Saved entries:
· · ·
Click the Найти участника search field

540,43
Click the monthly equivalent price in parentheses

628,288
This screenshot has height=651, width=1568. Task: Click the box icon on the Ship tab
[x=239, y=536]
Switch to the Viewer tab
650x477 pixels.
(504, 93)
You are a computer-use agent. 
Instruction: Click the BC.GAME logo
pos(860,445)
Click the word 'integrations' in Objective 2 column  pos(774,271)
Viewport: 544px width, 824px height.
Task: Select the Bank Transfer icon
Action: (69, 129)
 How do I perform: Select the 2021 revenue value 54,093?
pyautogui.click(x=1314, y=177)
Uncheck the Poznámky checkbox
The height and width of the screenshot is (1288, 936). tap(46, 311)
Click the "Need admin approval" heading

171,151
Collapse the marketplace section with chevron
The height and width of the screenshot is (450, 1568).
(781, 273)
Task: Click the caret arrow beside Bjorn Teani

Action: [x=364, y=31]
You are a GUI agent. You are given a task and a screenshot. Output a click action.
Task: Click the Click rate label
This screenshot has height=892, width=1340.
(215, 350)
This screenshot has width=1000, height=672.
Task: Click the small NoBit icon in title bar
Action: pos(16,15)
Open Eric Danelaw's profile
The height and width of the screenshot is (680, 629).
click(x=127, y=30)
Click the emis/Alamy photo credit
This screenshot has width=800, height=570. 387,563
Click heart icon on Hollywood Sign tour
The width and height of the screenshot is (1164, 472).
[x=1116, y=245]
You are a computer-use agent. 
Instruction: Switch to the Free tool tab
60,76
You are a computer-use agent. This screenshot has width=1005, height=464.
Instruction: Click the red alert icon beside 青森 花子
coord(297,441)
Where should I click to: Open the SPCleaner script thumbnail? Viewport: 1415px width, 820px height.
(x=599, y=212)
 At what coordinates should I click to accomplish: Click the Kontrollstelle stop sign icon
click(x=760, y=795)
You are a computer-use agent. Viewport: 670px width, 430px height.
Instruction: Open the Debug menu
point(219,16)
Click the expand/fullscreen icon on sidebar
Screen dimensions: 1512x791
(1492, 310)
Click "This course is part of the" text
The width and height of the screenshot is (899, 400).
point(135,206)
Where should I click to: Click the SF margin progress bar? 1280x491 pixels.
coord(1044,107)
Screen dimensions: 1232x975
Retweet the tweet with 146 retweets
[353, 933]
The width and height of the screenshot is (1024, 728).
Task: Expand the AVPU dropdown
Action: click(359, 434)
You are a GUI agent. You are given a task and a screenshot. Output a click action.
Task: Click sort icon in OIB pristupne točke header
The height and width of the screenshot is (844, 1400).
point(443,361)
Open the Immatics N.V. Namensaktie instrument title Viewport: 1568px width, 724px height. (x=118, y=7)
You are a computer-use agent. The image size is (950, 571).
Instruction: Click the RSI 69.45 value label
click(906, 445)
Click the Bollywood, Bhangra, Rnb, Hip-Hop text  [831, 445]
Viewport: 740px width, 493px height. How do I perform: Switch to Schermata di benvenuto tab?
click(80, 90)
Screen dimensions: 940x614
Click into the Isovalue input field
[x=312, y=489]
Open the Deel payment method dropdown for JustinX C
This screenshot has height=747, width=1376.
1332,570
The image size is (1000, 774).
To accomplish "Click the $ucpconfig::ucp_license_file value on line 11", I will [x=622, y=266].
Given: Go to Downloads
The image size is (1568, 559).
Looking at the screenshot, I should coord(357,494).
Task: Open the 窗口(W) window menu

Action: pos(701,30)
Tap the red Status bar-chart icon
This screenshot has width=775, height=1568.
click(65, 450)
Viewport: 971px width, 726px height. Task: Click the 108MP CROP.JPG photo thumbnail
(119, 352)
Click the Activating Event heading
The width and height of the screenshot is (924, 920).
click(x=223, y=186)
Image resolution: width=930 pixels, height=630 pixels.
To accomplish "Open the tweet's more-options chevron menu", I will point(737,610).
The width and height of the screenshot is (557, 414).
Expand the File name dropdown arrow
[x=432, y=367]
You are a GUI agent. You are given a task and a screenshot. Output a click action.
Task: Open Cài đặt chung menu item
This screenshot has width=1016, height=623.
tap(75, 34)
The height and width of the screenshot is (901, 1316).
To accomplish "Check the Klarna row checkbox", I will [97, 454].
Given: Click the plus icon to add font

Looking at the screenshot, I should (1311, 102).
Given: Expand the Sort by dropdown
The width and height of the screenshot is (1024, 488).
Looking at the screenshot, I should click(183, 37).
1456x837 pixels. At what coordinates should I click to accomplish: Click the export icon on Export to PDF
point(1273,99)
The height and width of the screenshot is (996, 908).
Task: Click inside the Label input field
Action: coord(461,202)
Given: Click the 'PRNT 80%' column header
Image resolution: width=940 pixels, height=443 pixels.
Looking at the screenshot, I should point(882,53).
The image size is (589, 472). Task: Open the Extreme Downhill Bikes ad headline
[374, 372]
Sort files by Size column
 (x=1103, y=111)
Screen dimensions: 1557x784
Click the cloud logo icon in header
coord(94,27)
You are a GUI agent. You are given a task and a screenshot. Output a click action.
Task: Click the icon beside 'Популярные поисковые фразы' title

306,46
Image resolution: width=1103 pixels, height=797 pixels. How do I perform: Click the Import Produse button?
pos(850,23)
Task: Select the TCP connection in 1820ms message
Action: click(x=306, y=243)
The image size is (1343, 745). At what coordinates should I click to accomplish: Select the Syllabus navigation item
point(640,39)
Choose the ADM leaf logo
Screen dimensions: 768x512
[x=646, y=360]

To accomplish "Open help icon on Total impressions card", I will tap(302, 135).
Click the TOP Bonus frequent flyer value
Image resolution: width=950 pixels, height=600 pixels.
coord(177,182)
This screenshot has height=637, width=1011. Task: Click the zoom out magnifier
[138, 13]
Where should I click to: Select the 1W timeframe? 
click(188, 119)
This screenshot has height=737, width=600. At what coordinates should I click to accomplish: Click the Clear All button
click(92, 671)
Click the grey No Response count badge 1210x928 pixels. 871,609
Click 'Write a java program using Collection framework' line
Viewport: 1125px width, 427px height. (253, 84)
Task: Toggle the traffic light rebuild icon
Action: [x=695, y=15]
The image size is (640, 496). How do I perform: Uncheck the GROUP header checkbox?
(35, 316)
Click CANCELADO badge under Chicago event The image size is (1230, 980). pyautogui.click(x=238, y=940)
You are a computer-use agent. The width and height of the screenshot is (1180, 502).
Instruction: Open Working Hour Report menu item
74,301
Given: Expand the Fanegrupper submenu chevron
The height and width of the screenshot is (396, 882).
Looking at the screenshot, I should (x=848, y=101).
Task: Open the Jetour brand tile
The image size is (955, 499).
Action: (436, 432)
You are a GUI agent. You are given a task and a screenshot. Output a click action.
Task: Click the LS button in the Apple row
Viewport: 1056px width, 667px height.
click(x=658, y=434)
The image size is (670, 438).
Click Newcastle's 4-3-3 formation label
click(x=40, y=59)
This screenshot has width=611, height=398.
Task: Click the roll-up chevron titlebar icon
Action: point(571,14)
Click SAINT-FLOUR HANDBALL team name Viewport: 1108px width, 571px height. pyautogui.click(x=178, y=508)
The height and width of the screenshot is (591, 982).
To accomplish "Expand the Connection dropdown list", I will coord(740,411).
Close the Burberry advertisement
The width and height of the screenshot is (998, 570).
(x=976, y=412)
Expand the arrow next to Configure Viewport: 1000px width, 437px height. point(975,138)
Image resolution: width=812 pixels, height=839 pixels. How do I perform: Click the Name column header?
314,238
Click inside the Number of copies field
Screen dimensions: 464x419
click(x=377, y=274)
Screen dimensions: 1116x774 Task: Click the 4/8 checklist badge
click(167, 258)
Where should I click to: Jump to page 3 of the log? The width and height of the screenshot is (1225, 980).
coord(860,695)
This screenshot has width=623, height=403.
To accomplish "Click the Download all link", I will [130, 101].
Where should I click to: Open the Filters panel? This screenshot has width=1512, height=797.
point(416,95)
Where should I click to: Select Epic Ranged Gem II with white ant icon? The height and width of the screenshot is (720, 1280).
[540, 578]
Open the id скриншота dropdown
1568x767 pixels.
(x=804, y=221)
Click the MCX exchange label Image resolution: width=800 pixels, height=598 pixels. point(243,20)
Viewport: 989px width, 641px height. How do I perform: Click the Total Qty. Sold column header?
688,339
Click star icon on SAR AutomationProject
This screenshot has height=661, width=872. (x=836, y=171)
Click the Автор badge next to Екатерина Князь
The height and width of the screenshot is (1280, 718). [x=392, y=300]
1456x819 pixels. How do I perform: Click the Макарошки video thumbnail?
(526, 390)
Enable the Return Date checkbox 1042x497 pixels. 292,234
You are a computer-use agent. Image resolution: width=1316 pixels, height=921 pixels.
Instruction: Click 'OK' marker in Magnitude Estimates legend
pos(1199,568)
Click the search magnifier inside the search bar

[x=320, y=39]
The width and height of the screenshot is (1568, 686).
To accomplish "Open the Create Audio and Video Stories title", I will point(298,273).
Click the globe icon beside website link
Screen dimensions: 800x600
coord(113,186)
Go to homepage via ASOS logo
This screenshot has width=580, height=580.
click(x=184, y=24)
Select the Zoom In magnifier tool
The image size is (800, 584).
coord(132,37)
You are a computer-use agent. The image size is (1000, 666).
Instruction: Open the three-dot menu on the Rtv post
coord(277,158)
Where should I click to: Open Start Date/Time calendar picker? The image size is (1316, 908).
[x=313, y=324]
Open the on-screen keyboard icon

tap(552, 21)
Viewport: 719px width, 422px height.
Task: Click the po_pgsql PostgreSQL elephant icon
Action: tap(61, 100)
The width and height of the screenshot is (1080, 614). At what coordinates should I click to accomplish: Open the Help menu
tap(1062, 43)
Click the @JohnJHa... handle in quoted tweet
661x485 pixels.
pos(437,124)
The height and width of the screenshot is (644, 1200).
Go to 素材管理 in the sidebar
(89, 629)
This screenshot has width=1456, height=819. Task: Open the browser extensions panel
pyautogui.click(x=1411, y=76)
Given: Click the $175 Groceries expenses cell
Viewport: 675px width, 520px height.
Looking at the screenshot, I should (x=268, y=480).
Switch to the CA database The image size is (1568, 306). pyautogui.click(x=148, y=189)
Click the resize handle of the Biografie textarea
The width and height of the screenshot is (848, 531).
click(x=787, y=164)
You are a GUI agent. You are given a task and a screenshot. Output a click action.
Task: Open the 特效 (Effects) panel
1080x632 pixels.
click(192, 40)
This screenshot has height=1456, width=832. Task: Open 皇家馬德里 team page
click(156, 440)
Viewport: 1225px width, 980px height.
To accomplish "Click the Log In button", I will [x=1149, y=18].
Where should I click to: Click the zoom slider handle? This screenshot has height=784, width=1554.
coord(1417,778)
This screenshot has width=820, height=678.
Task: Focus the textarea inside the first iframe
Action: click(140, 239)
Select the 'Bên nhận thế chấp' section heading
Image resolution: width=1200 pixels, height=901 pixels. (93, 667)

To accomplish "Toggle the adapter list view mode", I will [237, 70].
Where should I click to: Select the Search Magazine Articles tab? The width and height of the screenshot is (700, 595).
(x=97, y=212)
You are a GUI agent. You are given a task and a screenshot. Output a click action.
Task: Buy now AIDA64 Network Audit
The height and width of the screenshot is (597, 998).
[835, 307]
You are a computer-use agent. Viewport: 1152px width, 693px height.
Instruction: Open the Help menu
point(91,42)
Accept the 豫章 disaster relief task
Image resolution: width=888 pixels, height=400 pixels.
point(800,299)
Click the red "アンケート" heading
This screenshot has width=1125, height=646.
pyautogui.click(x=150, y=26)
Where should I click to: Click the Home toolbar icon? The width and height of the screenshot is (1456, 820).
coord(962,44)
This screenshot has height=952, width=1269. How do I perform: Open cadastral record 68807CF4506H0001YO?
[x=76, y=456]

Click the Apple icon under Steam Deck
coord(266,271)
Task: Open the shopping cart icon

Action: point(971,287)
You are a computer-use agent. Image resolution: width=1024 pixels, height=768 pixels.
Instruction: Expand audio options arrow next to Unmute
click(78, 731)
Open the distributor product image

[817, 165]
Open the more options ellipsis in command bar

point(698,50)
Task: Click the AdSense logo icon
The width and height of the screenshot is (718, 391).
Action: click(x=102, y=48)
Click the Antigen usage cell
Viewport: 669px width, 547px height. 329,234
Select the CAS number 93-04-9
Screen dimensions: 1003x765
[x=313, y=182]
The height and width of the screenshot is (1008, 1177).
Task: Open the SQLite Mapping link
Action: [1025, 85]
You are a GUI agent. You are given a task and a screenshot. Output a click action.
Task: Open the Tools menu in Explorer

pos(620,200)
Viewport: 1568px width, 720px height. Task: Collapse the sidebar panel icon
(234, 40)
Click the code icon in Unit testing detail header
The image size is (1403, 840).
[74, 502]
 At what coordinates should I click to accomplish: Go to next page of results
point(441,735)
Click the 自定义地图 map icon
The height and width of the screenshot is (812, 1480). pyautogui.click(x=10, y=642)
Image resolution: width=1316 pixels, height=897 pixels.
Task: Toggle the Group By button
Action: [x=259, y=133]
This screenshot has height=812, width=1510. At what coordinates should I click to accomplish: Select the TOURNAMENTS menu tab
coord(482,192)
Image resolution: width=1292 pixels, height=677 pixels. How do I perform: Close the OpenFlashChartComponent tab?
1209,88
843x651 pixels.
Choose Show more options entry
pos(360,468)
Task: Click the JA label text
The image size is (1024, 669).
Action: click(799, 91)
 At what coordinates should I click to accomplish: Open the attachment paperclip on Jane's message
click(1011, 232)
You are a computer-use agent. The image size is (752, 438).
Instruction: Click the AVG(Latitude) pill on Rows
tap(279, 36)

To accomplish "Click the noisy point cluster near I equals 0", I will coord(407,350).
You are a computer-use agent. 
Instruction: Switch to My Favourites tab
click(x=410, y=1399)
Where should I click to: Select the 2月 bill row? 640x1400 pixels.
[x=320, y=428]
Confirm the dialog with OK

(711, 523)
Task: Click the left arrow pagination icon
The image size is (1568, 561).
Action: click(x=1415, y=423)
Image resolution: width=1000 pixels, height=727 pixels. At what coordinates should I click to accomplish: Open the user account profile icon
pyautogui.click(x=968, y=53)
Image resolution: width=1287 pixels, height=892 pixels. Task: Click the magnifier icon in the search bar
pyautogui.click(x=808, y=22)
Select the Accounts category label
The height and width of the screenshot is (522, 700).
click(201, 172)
· · ·
Directions for this task:
Check each line of the data above for the string "computer", then report how many lines have it, with no other words.

Finished task:
12